◆ WHAT TO WORK ON:
Your job is to set down the stretch of entries that opens with the line containing "Click the orange Unhandled bar in chart" and closes with the line containing "Task: Click the red". Keep both end lines, copy each exactly, and add nothing.

◆ RECORDS SUPPLIED:
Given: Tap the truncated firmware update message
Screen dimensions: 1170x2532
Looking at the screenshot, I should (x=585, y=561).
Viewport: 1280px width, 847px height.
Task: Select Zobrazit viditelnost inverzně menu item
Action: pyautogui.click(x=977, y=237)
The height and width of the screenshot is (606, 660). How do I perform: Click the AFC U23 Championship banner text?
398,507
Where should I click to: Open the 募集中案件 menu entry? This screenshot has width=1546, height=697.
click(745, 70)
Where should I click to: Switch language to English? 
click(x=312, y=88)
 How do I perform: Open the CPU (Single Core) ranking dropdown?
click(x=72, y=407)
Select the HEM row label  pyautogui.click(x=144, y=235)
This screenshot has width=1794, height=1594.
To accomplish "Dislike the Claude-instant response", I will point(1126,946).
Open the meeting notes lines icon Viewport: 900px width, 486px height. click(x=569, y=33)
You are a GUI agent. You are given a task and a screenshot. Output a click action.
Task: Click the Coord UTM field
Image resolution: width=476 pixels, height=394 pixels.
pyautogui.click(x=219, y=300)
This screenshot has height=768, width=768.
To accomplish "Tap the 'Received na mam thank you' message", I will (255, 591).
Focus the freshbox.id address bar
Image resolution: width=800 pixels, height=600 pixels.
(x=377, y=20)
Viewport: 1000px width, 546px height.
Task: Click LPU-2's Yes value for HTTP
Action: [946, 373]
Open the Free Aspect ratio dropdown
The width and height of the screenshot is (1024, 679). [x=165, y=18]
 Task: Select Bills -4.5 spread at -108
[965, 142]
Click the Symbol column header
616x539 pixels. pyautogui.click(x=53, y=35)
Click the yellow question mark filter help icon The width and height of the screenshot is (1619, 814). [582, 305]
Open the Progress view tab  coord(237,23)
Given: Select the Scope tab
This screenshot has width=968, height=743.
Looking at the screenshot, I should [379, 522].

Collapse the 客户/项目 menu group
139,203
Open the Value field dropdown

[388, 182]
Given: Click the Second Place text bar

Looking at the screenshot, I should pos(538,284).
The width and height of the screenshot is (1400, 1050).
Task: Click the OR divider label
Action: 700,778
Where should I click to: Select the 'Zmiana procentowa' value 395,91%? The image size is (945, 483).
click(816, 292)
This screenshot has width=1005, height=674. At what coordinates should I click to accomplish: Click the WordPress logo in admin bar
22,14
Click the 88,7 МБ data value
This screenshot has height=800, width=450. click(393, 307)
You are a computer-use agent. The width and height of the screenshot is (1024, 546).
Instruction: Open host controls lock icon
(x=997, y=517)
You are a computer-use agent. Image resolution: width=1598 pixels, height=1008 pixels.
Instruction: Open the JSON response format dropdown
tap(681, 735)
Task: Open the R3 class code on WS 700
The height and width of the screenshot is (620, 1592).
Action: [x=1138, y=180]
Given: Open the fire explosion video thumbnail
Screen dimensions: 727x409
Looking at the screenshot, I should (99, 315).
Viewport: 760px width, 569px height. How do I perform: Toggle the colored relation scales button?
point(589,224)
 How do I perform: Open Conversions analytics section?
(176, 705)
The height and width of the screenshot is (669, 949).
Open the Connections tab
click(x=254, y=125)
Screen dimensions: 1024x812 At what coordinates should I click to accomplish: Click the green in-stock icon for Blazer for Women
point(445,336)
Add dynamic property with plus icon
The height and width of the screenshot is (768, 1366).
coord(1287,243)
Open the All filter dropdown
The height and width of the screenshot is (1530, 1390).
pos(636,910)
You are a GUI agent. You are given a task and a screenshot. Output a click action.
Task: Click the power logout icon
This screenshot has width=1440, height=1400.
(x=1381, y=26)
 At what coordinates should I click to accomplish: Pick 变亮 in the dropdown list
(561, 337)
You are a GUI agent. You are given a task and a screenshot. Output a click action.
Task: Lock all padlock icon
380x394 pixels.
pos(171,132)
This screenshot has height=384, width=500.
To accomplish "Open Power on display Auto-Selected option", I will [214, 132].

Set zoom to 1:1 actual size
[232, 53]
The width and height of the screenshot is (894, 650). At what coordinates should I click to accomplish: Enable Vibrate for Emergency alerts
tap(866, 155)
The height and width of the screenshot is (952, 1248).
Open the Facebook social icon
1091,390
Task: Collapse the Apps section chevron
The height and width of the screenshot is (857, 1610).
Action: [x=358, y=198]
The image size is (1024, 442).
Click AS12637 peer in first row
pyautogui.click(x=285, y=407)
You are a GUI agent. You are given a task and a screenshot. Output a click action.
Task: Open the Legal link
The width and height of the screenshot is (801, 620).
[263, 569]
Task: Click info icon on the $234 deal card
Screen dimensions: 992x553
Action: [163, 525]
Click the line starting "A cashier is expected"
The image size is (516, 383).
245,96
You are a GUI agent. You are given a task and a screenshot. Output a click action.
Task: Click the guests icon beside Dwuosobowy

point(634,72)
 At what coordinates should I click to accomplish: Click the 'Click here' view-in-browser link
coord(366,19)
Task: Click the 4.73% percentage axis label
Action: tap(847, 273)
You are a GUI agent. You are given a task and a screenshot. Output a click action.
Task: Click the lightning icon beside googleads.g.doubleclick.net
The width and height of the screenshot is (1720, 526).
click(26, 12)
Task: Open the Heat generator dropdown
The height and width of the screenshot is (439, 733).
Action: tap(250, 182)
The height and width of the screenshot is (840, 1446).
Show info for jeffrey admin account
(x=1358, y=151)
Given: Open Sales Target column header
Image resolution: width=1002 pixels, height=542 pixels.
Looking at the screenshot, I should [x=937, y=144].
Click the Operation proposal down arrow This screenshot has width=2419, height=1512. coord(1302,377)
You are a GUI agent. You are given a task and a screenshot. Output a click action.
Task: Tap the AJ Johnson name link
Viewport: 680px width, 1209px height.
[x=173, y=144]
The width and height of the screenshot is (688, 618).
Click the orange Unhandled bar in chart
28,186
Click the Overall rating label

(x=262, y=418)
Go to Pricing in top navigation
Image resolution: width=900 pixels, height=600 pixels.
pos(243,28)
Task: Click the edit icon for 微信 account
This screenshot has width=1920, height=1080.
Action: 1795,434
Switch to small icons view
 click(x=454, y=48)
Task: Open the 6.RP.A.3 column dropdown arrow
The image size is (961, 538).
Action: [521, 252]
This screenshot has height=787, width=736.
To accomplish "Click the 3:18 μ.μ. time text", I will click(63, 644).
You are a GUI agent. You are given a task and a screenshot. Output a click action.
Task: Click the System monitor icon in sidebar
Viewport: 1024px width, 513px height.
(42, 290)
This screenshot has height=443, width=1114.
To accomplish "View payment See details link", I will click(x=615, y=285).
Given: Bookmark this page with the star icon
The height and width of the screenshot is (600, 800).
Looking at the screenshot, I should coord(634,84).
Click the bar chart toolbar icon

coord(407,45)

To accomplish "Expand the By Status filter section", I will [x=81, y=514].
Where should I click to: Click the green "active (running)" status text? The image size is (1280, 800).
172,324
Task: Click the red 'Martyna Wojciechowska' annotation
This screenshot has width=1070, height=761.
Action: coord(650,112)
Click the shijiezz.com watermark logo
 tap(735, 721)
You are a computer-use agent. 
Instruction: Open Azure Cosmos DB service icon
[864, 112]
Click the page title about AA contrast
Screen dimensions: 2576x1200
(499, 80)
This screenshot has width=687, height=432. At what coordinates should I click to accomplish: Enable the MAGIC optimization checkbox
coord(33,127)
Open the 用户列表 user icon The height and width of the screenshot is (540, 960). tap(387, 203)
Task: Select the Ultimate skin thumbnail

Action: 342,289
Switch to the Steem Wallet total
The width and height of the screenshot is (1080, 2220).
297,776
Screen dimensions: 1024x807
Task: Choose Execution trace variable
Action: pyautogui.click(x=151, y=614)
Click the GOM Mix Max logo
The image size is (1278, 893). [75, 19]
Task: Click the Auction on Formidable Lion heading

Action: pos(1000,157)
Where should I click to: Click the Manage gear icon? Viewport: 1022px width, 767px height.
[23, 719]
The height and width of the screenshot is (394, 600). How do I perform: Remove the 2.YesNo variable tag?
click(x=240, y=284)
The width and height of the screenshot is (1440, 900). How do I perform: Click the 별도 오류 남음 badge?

◆ RESPONSE BELOW:
Click the orange Unhandled bar in chart
28,186
Click the Overall rating label

(x=262, y=418)
Go to Pricing in top navigation
Image resolution: width=900 pixels, height=600 pixels.
pos(243,28)
Task: Click the edit icon for 微信 account
This screenshot has width=1920, height=1080.
Action: 1795,434
Switch to small icons view
 click(x=454, y=48)
Task: Open the 6.RP.A.3 column dropdown arrow
The image size is (961, 538).
Action: [521, 252]
This screenshot has height=787, width=736.
To accomplish "Click the 3:18 μ.μ. time text", I will click(63, 644).
You are a GUI agent. You are given a task and a screenshot. Output a click action.
Task: Click the System monitor icon in sidebar
Viewport: 1024px width, 513px height.
(42, 290)
This screenshot has height=443, width=1114.
To accomplish "View payment See details link", I will click(x=615, y=285).
Given: Bookmark this page with the star icon
The height and width of the screenshot is (600, 800).
Looking at the screenshot, I should coord(634,84).
Click the bar chart toolbar icon

coord(407,45)

To accomplish "Expand the By Status filter section", I will [x=81, y=514].
Where should I click to: Click the green "active (running)" status text? The image size is (1280, 800).
172,324
Task: Click the red 'Martyna Wojciechowska' annotation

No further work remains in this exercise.